His personal life was always messy like many of the characters in his novels. A few years ago I reread what seems to me his best novel: Power and glory (1940). I had read and reviewed it in my youth, but when I reread it now I was even more impressed by the story of that renegade priest who gives his life for others in the midst of the Mexican revolt of the Cristeros.  

As Charles Moeller wrote, “from a faith standpoint, it's Greene's greatest book.” (20th century literature and Christianity, I, 370). 

“Catholic writer.”

Greene wrote two autobiographical books, both of which are worth reading for those with a penchant for writing: A kind of life (A Sort of Life, 1971) y Escape routes (Ways of Scape, 1980), in which literature and life are abundantly mixed. Perhaps the culminating anecdote of his life as a “Catholic writer” -which appears in both books- was that of the condemnation of Power and glory in 1950 and the conversation years later with Pope Paul VI about it: “The methods of censorship are always strangely inconsistent. In the 1950s I was summoned to Westminster Cathedral by Cardinal Griffin, and there I was told that my novel Power and glory, published a few years before, had been condemned by the Holy Office and that Cardinal Pizzardo demanded some changes which, naturally and I hope politely, I refused to make. [...] The interview ended abruptly and he gave me as a farewell a copy of a pastoral that had been read in the churches of his diocese and in which my work was implicitly condemned. Later, when Pope Paul VI told me that among the novels he had read of mine were Power and glory, I replied that the Holy Office had condemned the book. Then, much more liberal than Cardinal Pizzardo, he answered me: ‘Some parts of your book will always bother some Catholics, but don't worry about that’. Advice that was not difficult for me to follow.” (A kind of life, p. 70).

A kind of life

In this same book, after describing his 1926 conversion (pp. 141-146), he recounts that in the 1950s he gave up sacramental practice, but that he saw himself as a member of the Church's Foreign Legion fighting on its behalf, even though he did not feel entirely identified with it: “Later on we may become hardened to the formulas of confession and become skeptical about ourselves: perhaps we only try to keep half-heartedly the promises we made until continued failures and the circumstances of our private lives make it impossible to make any more promises; and many of us abandon confession and communion to enlist in the Foreign Legion of the Church and fight for a city of which we are no longer entirely citizens.” (pp. 145-146). 
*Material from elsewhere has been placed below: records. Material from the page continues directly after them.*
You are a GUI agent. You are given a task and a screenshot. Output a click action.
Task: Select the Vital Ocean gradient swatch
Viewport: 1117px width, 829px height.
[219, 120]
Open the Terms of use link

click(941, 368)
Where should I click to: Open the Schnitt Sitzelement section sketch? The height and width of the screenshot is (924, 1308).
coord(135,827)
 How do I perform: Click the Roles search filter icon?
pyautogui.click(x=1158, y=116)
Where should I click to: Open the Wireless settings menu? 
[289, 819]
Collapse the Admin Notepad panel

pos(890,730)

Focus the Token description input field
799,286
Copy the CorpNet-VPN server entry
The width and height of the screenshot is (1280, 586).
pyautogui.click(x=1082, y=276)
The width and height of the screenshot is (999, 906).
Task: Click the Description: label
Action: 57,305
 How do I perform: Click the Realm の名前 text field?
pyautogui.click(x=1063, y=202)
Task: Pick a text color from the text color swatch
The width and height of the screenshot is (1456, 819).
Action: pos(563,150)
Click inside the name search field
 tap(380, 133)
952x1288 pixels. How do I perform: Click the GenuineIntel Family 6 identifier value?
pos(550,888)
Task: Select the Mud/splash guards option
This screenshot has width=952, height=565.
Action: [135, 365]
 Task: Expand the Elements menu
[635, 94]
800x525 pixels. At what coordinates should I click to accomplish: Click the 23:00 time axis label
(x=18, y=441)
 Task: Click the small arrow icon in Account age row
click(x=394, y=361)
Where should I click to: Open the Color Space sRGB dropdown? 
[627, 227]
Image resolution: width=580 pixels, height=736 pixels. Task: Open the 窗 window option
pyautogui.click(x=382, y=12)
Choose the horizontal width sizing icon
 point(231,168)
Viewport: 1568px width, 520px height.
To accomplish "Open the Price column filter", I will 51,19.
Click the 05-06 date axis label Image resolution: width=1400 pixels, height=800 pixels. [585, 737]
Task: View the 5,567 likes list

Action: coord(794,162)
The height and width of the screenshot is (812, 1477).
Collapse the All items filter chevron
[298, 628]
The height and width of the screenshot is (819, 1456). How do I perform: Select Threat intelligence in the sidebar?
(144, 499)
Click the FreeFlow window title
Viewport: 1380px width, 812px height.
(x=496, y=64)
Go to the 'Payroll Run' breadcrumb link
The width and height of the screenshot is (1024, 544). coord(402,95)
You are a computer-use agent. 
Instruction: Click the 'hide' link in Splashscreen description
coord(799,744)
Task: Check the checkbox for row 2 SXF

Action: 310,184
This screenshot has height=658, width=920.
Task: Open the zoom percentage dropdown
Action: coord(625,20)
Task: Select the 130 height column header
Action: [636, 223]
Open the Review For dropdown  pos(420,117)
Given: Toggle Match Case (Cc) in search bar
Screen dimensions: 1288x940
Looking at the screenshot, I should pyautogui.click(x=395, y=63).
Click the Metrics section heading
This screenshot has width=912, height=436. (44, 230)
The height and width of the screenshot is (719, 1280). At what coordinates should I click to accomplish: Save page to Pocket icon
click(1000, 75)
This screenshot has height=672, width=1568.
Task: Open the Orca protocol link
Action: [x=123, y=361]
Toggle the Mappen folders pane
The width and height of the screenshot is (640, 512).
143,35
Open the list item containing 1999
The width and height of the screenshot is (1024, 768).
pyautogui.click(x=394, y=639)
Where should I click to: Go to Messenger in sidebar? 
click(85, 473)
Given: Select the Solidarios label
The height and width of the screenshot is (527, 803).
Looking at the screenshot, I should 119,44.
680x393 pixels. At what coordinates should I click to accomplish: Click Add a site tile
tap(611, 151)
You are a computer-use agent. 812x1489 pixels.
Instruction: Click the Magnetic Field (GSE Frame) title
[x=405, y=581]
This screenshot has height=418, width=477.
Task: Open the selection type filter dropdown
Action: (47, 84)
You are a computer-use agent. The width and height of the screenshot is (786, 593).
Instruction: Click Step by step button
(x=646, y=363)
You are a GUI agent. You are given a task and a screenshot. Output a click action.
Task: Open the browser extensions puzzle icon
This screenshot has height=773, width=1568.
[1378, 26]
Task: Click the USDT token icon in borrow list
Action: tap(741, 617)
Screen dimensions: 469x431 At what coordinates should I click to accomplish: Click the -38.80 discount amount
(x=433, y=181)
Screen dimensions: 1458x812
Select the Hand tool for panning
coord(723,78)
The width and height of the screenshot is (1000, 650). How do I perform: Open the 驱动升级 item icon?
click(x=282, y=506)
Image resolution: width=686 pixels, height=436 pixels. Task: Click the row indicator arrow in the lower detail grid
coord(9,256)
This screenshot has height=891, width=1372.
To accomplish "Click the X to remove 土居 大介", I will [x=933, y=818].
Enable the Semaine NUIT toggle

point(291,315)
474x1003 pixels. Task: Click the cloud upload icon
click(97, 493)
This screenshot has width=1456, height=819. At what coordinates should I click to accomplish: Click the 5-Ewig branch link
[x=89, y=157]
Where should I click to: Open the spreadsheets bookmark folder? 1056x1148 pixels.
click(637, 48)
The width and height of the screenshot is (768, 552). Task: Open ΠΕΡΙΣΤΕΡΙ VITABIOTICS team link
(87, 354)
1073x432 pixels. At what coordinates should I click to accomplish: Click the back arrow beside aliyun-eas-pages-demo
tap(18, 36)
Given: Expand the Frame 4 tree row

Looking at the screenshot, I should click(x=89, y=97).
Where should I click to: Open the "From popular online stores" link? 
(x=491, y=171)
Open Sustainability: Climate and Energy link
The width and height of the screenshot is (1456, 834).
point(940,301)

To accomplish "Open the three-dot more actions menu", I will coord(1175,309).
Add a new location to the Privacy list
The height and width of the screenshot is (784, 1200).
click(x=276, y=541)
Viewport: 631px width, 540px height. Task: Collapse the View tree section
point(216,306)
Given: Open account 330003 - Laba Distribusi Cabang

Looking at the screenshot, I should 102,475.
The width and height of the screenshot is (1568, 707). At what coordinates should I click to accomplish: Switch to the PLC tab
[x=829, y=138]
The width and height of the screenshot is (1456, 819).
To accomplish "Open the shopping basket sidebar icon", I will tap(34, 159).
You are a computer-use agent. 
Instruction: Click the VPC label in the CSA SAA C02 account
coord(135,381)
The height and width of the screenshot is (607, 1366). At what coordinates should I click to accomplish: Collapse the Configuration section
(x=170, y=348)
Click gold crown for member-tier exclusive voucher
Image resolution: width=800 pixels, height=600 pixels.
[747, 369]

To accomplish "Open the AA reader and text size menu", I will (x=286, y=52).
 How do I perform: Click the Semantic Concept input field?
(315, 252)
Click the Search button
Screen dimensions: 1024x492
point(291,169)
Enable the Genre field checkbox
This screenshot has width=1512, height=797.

It is known that in his last years Greene received the sacraments again from the hands of the Galician priest Leopoldo Durán, with whom he had established a deep friendship and with whom he made numerous trips around Spain between 1976 and 1989, which would give rise to Greene's book Monsignor Quixote 1982.

Vocational perspective

When Graham Greene in A kind of life recounts his baptism in 1926, after multiple conversations with Fr. Trollope, a Redemptorist priest - who had been an actor in his youth - whom he had befriended, seems to suggest that his conversion was due to his desire to accommodate his girlfriend who was Catholic. However, at the end of the chapter he adds a thought-provoking paragraph: 

“I remember clearly the nature of my emotion when I came out of the cathedral [after being baptized]: there was no joy in me, but only a dark apprehension. I had taken the step with a view to my future marriage, but now the ground was giving way before my feet and I was afraid of the direction in which the tide might carry me. What if I discovered in myself [...] the desire to become a priest? At that time it did not seem impossible. Only now, when more than forty years have passed, can I smile at the unreality of my fears and feel at the same time a sad nostalgia for them, for I lost more than I gained when fear became irrevocably part of the past.” (p. 146). The depth of his confession and the magnificent way of describing it are impressive: in Greene literature and life are intimately intertwined. Perhaps that is why it is worthwhile to continue reading him.